### RECORDS PROVIDED ###
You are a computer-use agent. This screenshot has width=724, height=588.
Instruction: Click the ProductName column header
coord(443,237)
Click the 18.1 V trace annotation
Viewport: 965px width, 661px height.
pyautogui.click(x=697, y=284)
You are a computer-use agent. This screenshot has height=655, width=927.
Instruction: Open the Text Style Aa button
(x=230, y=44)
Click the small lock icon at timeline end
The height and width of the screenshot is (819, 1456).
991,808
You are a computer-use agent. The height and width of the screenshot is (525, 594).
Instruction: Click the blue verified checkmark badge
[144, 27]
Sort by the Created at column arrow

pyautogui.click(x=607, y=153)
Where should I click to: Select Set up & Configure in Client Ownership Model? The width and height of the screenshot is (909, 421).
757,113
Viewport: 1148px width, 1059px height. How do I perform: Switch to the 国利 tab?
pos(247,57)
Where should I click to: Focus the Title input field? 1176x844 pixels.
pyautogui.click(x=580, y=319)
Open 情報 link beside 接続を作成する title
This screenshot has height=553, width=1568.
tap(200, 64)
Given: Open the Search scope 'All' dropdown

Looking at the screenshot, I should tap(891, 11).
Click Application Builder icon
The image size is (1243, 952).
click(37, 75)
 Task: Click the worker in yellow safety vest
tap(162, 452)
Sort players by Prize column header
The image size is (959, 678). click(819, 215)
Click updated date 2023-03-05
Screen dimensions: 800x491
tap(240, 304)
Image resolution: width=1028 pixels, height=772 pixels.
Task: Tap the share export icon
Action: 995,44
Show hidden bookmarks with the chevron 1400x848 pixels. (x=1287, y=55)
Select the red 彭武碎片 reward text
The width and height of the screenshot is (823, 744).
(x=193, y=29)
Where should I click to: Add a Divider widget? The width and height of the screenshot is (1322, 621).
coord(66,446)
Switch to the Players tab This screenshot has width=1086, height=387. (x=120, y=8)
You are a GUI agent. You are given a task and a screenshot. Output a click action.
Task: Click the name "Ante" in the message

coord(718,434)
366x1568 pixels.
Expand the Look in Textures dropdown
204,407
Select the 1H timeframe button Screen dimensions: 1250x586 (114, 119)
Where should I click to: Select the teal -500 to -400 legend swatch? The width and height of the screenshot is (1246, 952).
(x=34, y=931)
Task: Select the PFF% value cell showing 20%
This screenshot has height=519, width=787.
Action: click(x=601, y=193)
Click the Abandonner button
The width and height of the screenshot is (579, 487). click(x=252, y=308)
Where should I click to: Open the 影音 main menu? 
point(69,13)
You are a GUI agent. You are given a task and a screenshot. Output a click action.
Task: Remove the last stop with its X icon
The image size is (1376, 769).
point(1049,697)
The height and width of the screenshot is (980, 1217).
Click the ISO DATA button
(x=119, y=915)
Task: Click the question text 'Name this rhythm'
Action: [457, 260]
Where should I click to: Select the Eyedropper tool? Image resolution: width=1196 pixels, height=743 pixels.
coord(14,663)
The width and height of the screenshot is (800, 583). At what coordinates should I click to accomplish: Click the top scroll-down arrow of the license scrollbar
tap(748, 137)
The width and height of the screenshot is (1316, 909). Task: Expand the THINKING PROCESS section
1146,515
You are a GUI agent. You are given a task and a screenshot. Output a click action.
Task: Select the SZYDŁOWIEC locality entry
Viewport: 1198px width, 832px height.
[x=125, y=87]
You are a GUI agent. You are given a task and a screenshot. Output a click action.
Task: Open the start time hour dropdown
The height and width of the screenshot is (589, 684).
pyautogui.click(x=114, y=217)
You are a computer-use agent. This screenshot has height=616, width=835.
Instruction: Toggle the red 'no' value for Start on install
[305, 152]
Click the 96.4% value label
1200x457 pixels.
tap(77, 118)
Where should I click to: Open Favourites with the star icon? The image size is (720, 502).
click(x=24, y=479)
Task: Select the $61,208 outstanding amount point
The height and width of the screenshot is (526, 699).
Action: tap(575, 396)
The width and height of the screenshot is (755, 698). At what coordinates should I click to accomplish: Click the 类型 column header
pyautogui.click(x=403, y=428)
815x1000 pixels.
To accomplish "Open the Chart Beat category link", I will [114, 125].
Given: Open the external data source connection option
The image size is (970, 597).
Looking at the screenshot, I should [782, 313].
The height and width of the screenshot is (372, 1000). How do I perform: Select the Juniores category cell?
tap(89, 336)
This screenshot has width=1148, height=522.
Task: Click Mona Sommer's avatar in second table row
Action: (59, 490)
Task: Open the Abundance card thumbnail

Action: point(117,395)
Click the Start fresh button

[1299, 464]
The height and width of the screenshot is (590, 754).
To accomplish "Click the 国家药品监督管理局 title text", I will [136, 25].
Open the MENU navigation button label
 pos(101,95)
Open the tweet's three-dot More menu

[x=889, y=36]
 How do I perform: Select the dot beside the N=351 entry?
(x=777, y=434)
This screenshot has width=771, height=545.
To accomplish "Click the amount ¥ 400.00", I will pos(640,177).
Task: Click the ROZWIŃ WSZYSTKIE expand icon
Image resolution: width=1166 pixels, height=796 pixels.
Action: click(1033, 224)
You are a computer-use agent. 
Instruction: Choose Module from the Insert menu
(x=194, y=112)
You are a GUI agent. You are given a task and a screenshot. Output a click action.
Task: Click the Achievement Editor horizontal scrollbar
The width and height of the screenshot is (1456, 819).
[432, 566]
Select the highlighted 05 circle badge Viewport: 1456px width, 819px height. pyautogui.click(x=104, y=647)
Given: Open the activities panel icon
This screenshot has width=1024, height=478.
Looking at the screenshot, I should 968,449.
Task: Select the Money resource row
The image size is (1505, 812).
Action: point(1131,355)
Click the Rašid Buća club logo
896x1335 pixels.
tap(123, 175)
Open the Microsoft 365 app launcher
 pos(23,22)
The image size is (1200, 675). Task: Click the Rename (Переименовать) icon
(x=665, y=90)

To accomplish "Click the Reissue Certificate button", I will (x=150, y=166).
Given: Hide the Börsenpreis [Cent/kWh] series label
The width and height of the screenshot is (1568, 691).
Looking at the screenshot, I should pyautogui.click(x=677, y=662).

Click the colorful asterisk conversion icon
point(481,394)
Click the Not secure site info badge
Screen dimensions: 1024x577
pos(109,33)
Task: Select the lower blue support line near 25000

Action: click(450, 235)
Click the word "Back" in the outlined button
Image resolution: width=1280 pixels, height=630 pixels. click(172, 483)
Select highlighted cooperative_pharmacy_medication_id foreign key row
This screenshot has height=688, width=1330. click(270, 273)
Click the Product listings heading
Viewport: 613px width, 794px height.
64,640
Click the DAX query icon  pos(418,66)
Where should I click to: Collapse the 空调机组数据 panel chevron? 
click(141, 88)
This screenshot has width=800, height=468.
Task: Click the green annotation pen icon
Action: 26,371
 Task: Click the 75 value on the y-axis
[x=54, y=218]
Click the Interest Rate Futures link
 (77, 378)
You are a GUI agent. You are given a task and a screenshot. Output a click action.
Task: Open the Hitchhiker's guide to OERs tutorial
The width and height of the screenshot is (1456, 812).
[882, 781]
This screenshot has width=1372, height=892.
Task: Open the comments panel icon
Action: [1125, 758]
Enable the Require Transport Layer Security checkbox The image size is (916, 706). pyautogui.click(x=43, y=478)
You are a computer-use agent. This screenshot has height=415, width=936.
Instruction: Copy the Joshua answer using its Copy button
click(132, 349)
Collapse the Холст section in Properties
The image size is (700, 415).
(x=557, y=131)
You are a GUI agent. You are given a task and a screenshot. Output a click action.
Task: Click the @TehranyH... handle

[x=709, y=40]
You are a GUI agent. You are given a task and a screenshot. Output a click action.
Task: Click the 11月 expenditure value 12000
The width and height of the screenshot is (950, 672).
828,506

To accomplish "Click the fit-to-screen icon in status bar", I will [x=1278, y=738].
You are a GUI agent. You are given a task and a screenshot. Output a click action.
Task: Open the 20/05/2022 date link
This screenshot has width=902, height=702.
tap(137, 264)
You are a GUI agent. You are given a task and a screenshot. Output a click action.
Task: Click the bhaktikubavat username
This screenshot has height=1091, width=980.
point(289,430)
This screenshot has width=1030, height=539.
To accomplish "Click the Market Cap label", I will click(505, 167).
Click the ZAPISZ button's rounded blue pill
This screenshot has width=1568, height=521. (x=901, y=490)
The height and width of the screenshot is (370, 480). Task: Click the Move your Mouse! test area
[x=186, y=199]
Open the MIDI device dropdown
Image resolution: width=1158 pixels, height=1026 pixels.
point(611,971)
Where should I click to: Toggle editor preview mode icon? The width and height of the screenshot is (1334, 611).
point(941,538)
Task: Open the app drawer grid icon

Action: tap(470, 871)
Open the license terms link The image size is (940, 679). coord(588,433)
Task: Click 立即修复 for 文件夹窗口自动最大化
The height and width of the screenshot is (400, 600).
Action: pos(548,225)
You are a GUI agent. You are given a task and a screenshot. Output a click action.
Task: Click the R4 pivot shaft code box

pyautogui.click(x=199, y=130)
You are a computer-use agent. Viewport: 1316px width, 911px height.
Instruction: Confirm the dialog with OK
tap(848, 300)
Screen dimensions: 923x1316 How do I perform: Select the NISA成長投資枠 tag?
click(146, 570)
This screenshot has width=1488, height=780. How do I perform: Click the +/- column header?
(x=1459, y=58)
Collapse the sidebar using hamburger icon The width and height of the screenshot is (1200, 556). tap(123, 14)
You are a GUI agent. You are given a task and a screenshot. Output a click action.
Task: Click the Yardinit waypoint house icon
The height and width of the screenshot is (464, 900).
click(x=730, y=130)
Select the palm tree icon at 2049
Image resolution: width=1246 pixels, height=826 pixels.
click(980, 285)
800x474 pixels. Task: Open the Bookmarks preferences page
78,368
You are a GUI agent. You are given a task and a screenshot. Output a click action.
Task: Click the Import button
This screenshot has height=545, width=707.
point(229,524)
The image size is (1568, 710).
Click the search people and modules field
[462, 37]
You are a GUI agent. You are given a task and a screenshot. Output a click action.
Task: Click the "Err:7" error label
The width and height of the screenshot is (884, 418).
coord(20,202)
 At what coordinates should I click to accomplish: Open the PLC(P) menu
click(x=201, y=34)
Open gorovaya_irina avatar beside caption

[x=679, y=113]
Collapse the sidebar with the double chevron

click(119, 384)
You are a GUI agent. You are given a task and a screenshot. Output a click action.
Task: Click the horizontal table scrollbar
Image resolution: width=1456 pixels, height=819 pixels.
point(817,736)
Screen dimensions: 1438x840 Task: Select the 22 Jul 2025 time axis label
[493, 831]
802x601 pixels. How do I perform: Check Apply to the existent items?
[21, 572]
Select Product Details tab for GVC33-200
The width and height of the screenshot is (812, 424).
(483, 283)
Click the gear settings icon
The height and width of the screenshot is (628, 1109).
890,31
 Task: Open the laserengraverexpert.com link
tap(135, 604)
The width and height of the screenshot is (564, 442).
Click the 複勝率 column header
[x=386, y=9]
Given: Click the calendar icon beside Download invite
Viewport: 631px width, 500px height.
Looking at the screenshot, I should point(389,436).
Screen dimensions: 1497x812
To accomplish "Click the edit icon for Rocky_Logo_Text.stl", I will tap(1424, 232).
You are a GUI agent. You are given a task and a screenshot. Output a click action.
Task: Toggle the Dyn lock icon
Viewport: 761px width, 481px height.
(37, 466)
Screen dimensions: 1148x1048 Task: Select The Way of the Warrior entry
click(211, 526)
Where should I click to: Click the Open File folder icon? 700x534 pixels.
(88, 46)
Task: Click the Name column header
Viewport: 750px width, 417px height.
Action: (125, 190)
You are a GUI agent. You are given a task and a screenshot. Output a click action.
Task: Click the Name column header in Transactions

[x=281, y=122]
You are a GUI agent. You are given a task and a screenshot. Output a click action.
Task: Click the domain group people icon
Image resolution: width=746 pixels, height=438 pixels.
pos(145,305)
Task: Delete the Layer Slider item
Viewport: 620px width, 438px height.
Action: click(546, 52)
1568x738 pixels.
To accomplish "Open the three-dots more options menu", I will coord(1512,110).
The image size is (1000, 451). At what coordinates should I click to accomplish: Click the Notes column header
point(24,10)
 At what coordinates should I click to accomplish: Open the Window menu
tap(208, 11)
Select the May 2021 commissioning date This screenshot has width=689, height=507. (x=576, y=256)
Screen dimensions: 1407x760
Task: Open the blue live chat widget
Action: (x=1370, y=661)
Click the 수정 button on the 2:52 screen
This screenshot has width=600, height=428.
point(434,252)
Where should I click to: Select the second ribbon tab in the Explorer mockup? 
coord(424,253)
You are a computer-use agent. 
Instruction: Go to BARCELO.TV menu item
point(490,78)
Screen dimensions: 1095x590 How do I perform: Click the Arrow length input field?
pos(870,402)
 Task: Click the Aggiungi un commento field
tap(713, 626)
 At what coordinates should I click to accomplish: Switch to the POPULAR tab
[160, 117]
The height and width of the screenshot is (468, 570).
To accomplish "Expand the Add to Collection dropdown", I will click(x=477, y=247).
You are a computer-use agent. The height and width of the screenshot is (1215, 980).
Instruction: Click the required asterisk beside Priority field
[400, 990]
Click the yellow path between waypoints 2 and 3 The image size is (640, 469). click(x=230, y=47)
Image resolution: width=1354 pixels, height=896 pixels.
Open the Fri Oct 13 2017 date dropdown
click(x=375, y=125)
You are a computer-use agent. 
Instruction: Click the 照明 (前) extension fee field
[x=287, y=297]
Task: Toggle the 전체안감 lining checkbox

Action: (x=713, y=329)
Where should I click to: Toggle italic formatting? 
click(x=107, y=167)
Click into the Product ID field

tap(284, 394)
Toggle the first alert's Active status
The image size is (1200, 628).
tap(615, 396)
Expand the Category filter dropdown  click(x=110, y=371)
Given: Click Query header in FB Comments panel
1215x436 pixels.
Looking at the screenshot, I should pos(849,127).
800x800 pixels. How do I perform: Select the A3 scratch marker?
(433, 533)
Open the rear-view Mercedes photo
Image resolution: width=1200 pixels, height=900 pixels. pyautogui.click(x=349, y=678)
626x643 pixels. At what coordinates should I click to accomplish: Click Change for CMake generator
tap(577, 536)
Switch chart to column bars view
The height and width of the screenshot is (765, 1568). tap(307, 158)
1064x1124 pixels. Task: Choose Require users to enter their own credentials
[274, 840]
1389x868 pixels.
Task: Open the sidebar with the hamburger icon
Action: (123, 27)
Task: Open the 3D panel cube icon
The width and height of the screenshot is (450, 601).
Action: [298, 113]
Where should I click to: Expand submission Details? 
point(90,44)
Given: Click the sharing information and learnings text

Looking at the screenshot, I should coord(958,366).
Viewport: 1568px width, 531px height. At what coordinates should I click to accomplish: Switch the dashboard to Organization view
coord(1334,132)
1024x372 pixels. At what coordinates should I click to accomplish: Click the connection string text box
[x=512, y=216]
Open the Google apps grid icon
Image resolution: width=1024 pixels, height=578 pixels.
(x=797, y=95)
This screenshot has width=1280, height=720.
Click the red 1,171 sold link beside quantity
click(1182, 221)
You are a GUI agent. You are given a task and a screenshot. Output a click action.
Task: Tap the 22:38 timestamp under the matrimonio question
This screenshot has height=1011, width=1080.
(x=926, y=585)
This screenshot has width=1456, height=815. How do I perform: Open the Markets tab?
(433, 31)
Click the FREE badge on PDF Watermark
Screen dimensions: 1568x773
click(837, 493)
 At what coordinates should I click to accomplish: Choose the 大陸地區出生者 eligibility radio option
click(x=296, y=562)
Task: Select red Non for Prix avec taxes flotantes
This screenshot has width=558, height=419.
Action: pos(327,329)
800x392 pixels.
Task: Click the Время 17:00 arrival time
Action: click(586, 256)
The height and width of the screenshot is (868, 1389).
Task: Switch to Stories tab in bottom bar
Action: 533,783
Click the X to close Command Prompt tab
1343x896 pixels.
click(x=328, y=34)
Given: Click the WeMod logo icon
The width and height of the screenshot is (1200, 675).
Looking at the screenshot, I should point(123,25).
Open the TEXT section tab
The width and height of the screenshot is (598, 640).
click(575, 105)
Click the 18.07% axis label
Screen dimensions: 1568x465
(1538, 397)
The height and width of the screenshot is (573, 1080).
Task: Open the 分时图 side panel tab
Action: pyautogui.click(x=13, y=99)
###
■ **EXERCISE**
The stretch of entries above that starts with the line containing "Click the red 1,171 sold link beside quantity" and goes on through the line containing "Task: Select red" is to be transcribed exactly, and no other line is to be transcribed.

■ **REPLY TO THE TASK**
Click the red 1,171 sold link beside quantity
click(1182, 221)
You are a GUI agent. You are given a task and a screenshot. Output a click action.
Task: Tap the 22:38 timestamp under the matrimonio question
This screenshot has height=1011, width=1080.
(x=926, y=585)
This screenshot has width=1456, height=815. How do I perform: Open the Markets tab?
(433, 31)
Click the FREE badge on PDF Watermark
Screen dimensions: 1568x773
click(837, 493)
 At what coordinates should I click to accomplish: Choose the 大陸地區出生者 eligibility radio option
click(x=296, y=562)
Task: Select red Non for Prix avec taxes flotantes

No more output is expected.